Answer

**step1** Understanding the problem

The problem asks for the projection of vector $$\vec a$$ on vector $$\vec b$$. In vector mathematics, "the projection" typically refers to the scalar projection of one vector onto another. The formula for the scalar projection of vector $$\vec a$$ on vector $$\vec b$$ is given by $$\text{comp}_{\vec b} \vec a = \frac{\vec a \cdot \vec b}{\|\vec b\|}$$, where $$\vec a \cdot \vec b$$ is the dot product of $$\vec a$$ and $$\vec b$$, and $$\|\vec b\|$$ is the magnitude of $$\vec b$$.

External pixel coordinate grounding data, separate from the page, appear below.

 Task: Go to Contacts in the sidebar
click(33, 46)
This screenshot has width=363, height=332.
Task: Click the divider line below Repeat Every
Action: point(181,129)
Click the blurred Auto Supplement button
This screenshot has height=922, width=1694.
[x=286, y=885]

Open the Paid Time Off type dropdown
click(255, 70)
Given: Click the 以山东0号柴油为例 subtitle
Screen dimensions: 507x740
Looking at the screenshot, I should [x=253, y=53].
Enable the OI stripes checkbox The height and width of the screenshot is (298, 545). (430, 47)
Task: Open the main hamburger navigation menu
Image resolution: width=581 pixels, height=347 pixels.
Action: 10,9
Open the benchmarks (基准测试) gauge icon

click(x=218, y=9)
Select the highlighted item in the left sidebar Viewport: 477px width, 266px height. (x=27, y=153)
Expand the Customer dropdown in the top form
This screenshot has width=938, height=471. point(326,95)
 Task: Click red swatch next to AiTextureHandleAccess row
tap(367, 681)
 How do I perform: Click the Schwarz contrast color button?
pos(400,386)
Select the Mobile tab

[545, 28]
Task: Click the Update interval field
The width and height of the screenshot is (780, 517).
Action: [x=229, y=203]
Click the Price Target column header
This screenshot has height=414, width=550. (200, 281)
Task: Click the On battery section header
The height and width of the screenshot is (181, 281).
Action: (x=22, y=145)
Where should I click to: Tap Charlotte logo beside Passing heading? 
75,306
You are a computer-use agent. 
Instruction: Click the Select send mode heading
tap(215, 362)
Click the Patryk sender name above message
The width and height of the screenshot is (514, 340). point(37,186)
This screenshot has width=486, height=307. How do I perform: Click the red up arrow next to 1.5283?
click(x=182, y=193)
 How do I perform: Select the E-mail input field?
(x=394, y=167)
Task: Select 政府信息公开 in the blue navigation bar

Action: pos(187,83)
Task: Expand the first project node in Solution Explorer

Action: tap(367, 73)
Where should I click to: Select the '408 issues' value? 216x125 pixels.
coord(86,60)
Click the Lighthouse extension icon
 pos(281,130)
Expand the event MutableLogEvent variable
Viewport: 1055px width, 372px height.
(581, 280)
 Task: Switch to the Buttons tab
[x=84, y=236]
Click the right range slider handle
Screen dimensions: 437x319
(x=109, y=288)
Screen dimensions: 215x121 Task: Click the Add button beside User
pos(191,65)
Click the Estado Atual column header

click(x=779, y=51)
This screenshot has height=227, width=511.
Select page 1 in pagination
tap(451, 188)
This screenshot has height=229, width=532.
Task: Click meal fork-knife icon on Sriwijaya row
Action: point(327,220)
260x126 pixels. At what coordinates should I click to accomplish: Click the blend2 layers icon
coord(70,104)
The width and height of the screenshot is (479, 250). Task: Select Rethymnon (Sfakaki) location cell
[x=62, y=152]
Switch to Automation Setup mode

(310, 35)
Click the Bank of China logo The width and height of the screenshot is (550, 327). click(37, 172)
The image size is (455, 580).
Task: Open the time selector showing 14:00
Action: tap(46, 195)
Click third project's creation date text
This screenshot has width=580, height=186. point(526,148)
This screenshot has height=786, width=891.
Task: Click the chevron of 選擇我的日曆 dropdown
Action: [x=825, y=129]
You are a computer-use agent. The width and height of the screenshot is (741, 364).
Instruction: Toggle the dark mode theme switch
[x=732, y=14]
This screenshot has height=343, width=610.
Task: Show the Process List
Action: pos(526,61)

**step2** Identifying the given vectors

We are given the vectors:
$$\vec a = 7\widehat i + \widehat j - 4\widehat k$$
$$\vec b = 2\widehat i + 6\widehat j + 3\widehat k$$

**step3** Calculating the dot product of $$\vec a$$ and $$\vec b$$

The dot product of two vectors $$\vec u = u_x\widehat i + u_y\widehat j + u_z\widehat k$$ and $$\vec v = v_x\widehat i + v_y\widehat j + v_z\widehat k$$ is calculated as $$\vec u \cdot \vec v = u_xv_x + u_yv_y + u_zv_z$$.
For $$\vec a \cdot \vec b$$:
$$ \vec a \cdot \vec b = (7)(2) + (1)(6) + (-4)(3) $$
$$ \vec a \cdot \vec b = 14 + 6 - 12 $$
$$ \vec a \cdot \vec b = 20 - 12 $$
$$ \vec a \cdot \vec b = 8 $$

**step4** Calculating the magnitude of $$\vec b$$

The magnitude of a vector $$\vec v = v_x\widehat i + v_y\widehat j + v_z\widehat k$$ is calculated as $$\|\vec v\| = \sqrt{v_x^2 + v_y^2 + v_z^2}$$.
For $$\|\vec b\|$$:
$$ \|\vec b\| = \sqrt{(2)^2 + (6)^2 + (3)^2} $$
$$ \|\vec b\| = \sqrt{4 + 36 + 9} $$
$$ \|\vec b\| = \sqrt{49} $$
$$ \|\vec b\| = 7 $$

**step5** Calculating the projection of $$\vec a$$ on $$\vec b$$

Now we apply the formula for the scalar projection of $$\vec a$$ on $$\vec b$$:
$$ \text{comp}_{\vec b} \vec a = \frac{\vec a \cdot \vec b}{\|\vec b\|} $$
Substitute the values we calculated:
$$ \text{comp}_{\vec b} \vec a = \frac{8}{7} $$
Thus, the projection of $$\vec a$$ on $$\vec b$$ is $$\frac{8}{7}$$.